- [HOW TO COMPLETE THIS TASK]
Scan the entries for lines with the word "computer", then copy those lines.

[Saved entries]
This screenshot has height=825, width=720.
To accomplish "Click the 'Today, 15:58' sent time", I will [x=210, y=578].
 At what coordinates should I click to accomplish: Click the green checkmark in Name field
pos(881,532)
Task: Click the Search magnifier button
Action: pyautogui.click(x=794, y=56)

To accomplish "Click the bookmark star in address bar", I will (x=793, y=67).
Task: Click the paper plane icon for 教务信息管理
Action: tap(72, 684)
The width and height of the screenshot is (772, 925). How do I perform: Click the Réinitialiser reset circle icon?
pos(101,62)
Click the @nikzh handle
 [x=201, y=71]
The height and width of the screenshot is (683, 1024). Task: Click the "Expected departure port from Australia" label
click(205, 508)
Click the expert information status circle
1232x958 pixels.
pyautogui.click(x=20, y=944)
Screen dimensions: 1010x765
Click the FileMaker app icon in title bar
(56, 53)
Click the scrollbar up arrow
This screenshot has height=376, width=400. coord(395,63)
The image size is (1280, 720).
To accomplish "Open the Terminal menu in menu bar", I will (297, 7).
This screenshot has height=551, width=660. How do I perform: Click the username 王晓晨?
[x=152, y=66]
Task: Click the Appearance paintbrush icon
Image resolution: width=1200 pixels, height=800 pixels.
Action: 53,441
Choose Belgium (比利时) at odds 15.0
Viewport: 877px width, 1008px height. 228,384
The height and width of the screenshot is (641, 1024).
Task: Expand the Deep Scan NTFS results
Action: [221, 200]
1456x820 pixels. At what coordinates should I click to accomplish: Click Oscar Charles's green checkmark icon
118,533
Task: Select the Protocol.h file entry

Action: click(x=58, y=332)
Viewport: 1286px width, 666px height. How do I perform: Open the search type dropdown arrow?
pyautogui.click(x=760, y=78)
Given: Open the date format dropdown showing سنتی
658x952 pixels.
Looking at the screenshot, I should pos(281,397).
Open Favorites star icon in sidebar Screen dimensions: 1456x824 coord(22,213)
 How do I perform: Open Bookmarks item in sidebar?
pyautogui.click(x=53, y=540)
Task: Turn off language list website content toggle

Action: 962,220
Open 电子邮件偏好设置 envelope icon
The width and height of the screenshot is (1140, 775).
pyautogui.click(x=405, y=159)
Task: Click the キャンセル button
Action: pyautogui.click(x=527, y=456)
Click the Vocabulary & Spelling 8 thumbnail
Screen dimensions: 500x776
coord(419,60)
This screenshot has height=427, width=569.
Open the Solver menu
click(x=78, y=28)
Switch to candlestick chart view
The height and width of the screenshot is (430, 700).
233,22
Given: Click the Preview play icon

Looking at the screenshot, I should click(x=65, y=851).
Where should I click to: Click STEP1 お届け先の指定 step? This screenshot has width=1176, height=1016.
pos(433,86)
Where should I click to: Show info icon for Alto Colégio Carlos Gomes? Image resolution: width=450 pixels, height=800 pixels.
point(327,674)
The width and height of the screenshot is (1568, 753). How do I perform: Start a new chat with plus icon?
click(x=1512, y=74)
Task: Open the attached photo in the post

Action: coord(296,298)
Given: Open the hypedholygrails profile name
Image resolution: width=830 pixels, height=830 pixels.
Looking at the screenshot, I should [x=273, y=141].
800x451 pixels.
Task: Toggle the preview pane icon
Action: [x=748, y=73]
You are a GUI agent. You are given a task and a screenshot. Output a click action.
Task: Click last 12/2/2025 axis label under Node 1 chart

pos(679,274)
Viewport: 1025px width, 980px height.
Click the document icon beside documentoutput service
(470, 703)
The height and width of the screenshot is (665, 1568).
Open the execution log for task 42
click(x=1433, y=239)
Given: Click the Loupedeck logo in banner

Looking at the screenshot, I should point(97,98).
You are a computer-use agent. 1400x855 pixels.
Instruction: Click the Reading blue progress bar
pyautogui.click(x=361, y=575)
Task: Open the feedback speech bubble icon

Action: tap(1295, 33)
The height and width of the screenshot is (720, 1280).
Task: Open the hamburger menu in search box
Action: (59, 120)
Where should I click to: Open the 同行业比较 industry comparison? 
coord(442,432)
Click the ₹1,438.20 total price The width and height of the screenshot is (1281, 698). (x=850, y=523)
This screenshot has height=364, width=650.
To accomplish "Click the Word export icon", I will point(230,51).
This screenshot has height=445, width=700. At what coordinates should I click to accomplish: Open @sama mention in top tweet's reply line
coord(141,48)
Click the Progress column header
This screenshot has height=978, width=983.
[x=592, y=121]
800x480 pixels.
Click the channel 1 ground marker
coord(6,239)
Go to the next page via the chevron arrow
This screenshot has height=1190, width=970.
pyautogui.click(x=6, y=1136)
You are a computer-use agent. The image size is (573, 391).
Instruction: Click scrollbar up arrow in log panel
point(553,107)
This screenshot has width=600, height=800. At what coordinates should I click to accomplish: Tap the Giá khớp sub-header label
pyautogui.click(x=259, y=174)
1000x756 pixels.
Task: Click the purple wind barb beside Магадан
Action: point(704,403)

- [RESPONSE TO THIS EXERCISE]
You are a computer-use agent. 1400x855 pixels.
You are a computer-use agent. The image size is (573, 391).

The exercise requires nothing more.